The Broader Legal Framework
The three Taylor decisions sit within a larger body of law governing when prior or predicate offenses can trigger enhanced federal sentences. A few key landmarks help frame their significance.
- Johnson v. United States (2015): The Court struck down the ACCA’s residual clause as unconstitutionally vague, holding that requiring judges to imagine the “ordinary case” of an offense and estimate its risk of physical injury produced unpredictable and arbitrary results. The decision overruled several prior cases and removed an entire category of predicate offenses from the ACCA’s reach.
- United States v. Davis (2019): Extended Johnson’s reasoning to strike down the nearly identical residual clause in § 924(c), leaving only the elements clause as the basis for classifying a predicate offense as a “crime of violence.”
- Stokeling v. United States (2019): Held that robbery statutes requiring the offender to overcome a victim’s resistance satisfy the ACCA’s force clause, even if the force involved is slight.

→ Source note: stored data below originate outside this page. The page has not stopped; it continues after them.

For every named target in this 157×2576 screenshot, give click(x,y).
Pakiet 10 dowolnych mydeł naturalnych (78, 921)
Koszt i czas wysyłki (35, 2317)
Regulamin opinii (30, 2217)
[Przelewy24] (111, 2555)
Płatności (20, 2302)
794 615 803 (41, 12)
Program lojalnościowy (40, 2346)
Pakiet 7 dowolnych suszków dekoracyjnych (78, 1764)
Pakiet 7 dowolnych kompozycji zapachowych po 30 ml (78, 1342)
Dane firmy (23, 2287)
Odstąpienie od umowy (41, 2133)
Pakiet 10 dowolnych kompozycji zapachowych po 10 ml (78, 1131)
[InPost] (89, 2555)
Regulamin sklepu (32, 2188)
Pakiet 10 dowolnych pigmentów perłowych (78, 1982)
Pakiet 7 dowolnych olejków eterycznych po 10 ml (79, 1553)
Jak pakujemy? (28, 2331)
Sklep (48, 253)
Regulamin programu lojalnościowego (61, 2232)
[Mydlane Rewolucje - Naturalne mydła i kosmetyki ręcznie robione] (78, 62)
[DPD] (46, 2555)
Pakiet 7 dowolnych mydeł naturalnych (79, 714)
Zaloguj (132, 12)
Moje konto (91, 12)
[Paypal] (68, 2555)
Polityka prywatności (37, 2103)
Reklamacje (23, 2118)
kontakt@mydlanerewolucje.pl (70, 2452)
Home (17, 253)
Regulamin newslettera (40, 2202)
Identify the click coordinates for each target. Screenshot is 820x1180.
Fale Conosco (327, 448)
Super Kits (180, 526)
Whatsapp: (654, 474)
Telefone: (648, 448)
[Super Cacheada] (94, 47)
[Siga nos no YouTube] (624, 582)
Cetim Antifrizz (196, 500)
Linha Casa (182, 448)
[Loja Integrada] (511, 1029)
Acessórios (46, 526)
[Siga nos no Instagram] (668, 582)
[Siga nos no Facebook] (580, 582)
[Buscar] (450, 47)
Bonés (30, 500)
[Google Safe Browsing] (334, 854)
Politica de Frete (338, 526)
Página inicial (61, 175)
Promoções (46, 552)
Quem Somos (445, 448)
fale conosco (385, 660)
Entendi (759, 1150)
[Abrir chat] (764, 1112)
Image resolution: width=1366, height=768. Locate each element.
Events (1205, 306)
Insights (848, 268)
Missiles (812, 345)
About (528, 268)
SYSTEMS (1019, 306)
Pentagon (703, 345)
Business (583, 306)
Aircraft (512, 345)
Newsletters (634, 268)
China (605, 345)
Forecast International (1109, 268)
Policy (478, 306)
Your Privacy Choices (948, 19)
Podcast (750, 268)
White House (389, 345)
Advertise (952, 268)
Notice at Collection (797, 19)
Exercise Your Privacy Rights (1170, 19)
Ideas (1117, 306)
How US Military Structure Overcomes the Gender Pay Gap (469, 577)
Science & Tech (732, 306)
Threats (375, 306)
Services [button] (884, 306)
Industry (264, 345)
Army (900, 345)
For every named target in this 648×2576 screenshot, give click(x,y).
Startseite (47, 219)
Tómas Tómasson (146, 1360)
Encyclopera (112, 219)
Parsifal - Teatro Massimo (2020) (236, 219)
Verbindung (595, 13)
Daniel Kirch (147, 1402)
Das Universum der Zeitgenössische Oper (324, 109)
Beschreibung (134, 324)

The decision helped clarify the lower boundary of “physical force” for enhancement purposes.
- Delligatti v. United States (2025): The most recent ruling in this line, decided in March 2025. The Court held 7–2 that the knowing or intentional causation of injury or death through an omission (such as a parent deliberately withholding food from a child) constitutes the “use” of physical force under the § 924(c) elements clause. Justice Thomas wrote for the majority, with Justice Gorsuch dissenting.
The U.S. Sentencing Commission has also responded to the judicial landscape shaped by these decisions. In 2023, the Commission amended its career-offender guideline to add a specific definition of “robbery” mirroring the Hobbs Act, aiming to resolve circuit-level disagreements about whether completed Hobbs Act robbery qualifies as a “crime of violence” under the sentencing guidelines. That amendment addressed completed robbery; the 2022 Taylor ruling’s holding that attempted Hobbs Act robbery falls outside the elements clause remains binding Supreme Court precedent.